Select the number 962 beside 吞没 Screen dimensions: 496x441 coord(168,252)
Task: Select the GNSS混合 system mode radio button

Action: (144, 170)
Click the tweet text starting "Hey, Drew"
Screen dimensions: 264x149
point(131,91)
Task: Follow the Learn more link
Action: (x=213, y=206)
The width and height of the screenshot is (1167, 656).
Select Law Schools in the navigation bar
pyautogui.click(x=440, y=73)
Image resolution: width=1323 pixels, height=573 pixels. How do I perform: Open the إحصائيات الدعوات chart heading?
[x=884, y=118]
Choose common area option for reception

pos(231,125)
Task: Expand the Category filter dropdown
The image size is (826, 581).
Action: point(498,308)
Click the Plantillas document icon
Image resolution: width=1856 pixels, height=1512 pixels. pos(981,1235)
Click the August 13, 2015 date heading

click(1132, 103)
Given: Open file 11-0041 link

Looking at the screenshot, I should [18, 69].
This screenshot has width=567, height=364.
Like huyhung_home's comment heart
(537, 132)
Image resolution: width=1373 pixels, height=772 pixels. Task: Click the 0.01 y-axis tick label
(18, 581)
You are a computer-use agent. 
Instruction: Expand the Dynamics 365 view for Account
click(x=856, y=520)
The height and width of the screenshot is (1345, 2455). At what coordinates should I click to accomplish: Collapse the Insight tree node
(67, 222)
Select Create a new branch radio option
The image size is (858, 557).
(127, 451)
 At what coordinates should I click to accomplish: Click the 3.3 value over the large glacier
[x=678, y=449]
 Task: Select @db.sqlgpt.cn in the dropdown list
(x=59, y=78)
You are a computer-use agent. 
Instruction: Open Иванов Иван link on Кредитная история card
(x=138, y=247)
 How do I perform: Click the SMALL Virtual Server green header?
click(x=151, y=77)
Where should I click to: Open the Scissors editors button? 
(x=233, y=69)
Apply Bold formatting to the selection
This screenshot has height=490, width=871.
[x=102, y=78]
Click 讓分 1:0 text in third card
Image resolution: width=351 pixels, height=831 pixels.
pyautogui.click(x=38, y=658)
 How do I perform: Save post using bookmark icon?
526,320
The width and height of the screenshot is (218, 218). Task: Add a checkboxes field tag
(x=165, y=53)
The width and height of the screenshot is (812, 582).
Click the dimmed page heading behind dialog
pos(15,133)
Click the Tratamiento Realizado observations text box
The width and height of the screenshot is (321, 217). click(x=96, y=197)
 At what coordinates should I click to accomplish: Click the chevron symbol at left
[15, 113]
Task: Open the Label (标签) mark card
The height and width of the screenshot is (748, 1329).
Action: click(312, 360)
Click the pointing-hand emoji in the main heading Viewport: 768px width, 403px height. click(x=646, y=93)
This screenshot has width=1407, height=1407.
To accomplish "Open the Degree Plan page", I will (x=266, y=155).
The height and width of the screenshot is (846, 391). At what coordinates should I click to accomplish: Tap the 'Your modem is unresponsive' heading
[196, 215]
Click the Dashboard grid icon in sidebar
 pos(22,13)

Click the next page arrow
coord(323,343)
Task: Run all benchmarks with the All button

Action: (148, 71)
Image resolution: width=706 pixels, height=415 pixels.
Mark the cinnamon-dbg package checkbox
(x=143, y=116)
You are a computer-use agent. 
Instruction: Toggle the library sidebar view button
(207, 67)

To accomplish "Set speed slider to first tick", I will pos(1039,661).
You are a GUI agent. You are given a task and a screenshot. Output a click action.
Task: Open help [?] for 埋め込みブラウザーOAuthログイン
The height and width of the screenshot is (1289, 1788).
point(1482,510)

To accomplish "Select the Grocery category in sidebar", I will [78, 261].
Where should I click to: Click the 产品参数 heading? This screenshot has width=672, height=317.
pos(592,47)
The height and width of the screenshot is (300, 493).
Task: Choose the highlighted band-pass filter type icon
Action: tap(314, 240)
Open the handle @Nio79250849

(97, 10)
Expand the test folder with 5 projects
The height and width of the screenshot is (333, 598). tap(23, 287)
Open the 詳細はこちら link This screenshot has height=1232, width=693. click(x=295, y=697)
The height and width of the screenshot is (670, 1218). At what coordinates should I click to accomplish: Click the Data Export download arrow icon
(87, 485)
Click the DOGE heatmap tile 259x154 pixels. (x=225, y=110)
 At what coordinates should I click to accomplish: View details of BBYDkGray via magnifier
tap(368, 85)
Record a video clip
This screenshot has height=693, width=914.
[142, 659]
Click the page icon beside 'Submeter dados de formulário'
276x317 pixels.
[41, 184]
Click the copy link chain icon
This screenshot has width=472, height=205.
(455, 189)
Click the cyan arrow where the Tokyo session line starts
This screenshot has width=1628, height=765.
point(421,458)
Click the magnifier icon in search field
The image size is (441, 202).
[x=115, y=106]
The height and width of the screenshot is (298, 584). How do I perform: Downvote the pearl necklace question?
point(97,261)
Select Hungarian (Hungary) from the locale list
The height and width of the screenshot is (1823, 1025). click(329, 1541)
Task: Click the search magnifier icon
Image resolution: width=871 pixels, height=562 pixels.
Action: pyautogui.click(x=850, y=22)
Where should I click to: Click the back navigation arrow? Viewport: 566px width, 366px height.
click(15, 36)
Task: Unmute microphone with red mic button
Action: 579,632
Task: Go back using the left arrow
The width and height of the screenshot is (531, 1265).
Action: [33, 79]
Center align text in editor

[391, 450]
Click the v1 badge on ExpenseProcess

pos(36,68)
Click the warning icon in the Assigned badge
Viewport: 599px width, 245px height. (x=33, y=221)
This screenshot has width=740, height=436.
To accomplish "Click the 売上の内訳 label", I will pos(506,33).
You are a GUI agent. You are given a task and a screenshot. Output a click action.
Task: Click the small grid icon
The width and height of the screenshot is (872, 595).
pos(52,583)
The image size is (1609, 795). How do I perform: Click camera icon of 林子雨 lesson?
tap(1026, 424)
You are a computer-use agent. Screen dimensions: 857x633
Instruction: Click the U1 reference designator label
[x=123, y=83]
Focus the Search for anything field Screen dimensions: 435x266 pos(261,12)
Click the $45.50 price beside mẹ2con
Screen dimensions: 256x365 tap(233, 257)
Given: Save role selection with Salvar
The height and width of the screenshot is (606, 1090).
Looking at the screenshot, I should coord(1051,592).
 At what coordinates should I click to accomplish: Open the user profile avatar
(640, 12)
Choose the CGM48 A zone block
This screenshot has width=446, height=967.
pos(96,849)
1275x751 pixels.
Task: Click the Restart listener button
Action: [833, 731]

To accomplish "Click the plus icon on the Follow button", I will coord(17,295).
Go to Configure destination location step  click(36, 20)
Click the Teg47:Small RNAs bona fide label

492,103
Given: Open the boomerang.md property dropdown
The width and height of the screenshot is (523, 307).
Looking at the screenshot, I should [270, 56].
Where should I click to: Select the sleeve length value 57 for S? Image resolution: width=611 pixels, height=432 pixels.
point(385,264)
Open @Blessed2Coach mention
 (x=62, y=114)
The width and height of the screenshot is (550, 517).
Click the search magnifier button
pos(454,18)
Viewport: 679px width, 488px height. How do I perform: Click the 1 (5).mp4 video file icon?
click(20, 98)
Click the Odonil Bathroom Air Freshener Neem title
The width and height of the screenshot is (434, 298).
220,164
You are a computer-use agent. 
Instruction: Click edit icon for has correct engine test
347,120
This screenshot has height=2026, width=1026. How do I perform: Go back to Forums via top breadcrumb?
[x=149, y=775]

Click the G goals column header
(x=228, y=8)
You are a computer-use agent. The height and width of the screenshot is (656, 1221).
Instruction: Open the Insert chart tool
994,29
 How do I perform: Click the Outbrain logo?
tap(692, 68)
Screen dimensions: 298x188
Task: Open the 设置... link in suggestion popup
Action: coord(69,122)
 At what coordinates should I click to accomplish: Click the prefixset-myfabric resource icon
◇ ◇ ◇
— Aim of the task —
Copy the material above without any changes.

— Result of the exercise —
Select the number 962 beside 吞没 Screen dimensions: 496x441 coord(168,252)
Task: Select the GNSS混合 system mode radio button

Action: (144, 170)
Click the tweet text starting "Hey, Drew"
Screen dimensions: 264x149
point(131,91)
Task: Follow the Learn more link
Action: (x=213, y=206)
The width and height of the screenshot is (1167, 656).
Select Law Schools in the navigation bar
pyautogui.click(x=440, y=73)
Image resolution: width=1323 pixels, height=573 pixels. How do I perform: Open the إحصائيات الدعوات chart heading?
[x=884, y=118]
Choose common area option for reception

pos(231,125)
Task: Expand the Category filter dropdown
The image size is (826, 581).
Action: point(498,308)
Click the Plantillas document icon
Image resolution: width=1856 pixels, height=1512 pixels. pos(981,1235)
Click the August 13, 2015 date heading

click(1132, 103)
Given: Open file 11-0041 link

Looking at the screenshot, I should [18, 69].
This screenshot has width=567, height=364.
Like huyhung_home's comment heart
(537, 132)
Image resolution: width=1373 pixels, height=772 pixels. Task: Click the 0.01 y-axis tick label
(18, 581)
You are a computer-use agent. 
Instruction: Expand the Dynamics 365 view for Account
click(x=856, y=520)
The height and width of the screenshot is (1345, 2455). At what coordinates should I click to accomplish: Collapse the Insight tree node
(67, 222)
Select Create a new branch radio option
The image size is (858, 557).
(127, 451)
 At what coordinates should I click to accomplish: Click the 3.3 value over the large glacier
[x=678, y=449]
 Task: Select @db.sqlgpt.cn in the dropdown list
(x=59, y=78)
You are a computer-use agent. 
Instruction: Open Иванов Иван link on Кредитная история card
(x=138, y=247)
 How do I perform: Click the SMALL Virtual Server green header?
click(x=151, y=77)
Where should I click to: Open the Scissors editors button? 
(x=233, y=69)
Apply Bold formatting to the selection
This screenshot has height=490, width=871.
[x=102, y=78]
Click 讓分 1:0 text in third card
Image resolution: width=351 pixels, height=831 pixels.
pyautogui.click(x=38, y=658)
 How do I perform: Save post using bookmark icon?
526,320
The width and height of the screenshot is (218, 218). Task: Add a checkboxes field tag
(x=165, y=53)
The width and height of the screenshot is (812, 582).
Click the dimmed page heading behind dialog
pos(15,133)
Click the Tratamiento Realizado observations text box
The width and height of the screenshot is (321, 217). click(x=96, y=197)
 At what coordinates should I click to accomplish: Click the chevron symbol at left
[15, 113]
Task: Open the Label (标签) mark card
The height and width of the screenshot is (748, 1329).
Action: click(312, 360)
Click the pointing-hand emoji in the main heading Viewport: 768px width, 403px height. click(x=646, y=93)
This screenshot has width=1407, height=1407.
To accomplish "Open the Degree Plan page", I will (x=266, y=155).
The height and width of the screenshot is (846, 391). At what coordinates should I click to accomplish: Tap the 'Your modem is unresponsive' heading
[196, 215]
Click the Dashboard grid icon in sidebar
 pos(22,13)

Click the next page arrow
coord(323,343)
Task: Run all benchmarks with the All button

Action: (148, 71)
Image resolution: width=706 pixels, height=415 pixels.
Mark the cinnamon-dbg package checkbox
(x=143, y=116)
You are a computer-use agent. 
Instruction: Toggle the library sidebar view button
(207, 67)

To accomplish "Set speed slider to first tick", I will pos(1039,661).
You are a GUI agent. You are given a task and a screenshot. Output a click action.
Task: Open help [?] for 埋め込みブラウザーOAuthログイン
The height and width of the screenshot is (1289, 1788).
point(1482,510)

To accomplish "Select the Grocery category in sidebar", I will [78, 261].
Where should I click to: Click the 产品参数 heading? This screenshot has width=672, height=317.
pos(592,47)
The height and width of the screenshot is (300, 493).
Task: Choose the highlighted band-pass filter type icon
Action: tap(314, 240)
Open the handle @Nio79250849

(97, 10)
Expand the test folder with 5 projects
The height and width of the screenshot is (333, 598). tap(23, 287)
Open the 詳細はこちら link This screenshot has height=1232, width=693. click(x=295, y=697)
The height and width of the screenshot is (670, 1218). At what coordinates should I click to accomplish: Click the Data Export download arrow icon
(87, 485)
Click the DOGE heatmap tile 259x154 pixels. (x=225, y=110)
 At what coordinates should I click to accomplish: View details of BBYDkGray via magnifier
tap(368, 85)
Record a video clip
This screenshot has height=693, width=914.
[142, 659]
Click the page icon beside 'Submeter dados de formulário'
276x317 pixels.
[41, 184]
Click the copy link chain icon
This screenshot has width=472, height=205.
(455, 189)
Click the cyan arrow where the Tokyo session line starts
This screenshot has width=1628, height=765.
point(421,458)
Click the magnifier icon in search field
The image size is (441, 202).
[x=115, y=106]
The height and width of the screenshot is (298, 584). How do I perform: Downvote the pearl necklace question?
point(97,261)
Select Hungarian (Hungary) from the locale list
The height and width of the screenshot is (1823, 1025). click(329, 1541)
Task: Click the search magnifier icon
Image resolution: width=871 pixels, height=562 pixels.
Action: pyautogui.click(x=850, y=22)
Where should I click to: Click the back navigation arrow? Viewport: 566px width, 366px height.
click(15, 36)
Task: Unmute microphone with red mic button
Action: 579,632
Task: Go back using the left arrow
The width and height of the screenshot is (531, 1265).
Action: [33, 79]
Center align text in editor

[391, 450]
Click the v1 badge on ExpenseProcess

pos(36,68)
Click the warning icon in the Assigned badge
Viewport: 599px width, 245px height. (x=33, y=221)
This screenshot has width=740, height=436.
To accomplish "Click the 売上の内訳 label", I will pos(506,33).
You are a GUI agent. You are given a task and a screenshot. Output a click action.
Task: Click the small grid icon
The width and height of the screenshot is (872, 595).
pos(52,583)
The image size is (1609, 795). How do I perform: Click camera icon of 林子雨 lesson?
tap(1026, 424)
You are a computer-use agent. Screen dimensions: 857x633
Instruction: Click the U1 reference designator label
[x=123, y=83]
Focus the Search for anything field Screen dimensions: 435x266 pos(261,12)
Click the $45.50 price beside mẹ2con
Screen dimensions: 256x365 tap(233, 257)
Given: Save role selection with Salvar
The height and width of the screenshot is (606, 1090).
Looking at the screenshot, I should coord(1051,592).
 At what coordinates should I click to accomplish: Open the user profile avatar
(640, 12)
Choose the CGM48 A zone block
This screenshot has width=446, height=967.
pos(96,849)
1275x751 pixels.
Task: Click the Restart listener button
Action: [833, 731]

To accomplish "Click the plus icon on the Follow button", I will coord(17,295).
Go to Configure destination location step  click(36, 20)
Click the Teg47:Small RNAs bona fide label

492,103
Given: Open the boomerang.md property dropdown
The width and height of the screenshot is (523, 307).
Looking at the screenshot, I should [270, 56].
Where should I click to: Select the sleeve length value 57 for S? Image resolution: width=611 pixels, height=432 pixels.
point(385,264)
Open @Blessed2Coach mention
 (x=62, y=114)
The width and height of the screenshot is (550, 517).
Click the search magnifier button
pos(454,18)
Viewport: 679px width, 488px height. How do I perform: Click the 1 (5).mp4 video file icon?
click(20, 98)
Click the Odonil Bathroom Air Freshener Neem title
The width and height of the screenshot is (434, 298).
220,164
You are a computer-use agent. 
Instruction: Click edit icon for has correct engine test
347,120
This screenshot has height=2026, width=1026. How do I perform: Go back to Forums via top breadcrumb?
[x=149, y=775]

Click the G goals column header
(x=228, y=8)
You are a computer-use agent. The height and width of the screenshot is (656, 1221).
Instruction: Open the Insert chart tool
994,29
 How do I perform: Click the Outbrain logo?
tap(692, 68)
Screen dimensions: 298x188
Task: Open the 设置... link in suggestion popup
Action: coord(69,122)
 At what coordinates should I click to accomplish: Click the prefixset-myfabric resource icon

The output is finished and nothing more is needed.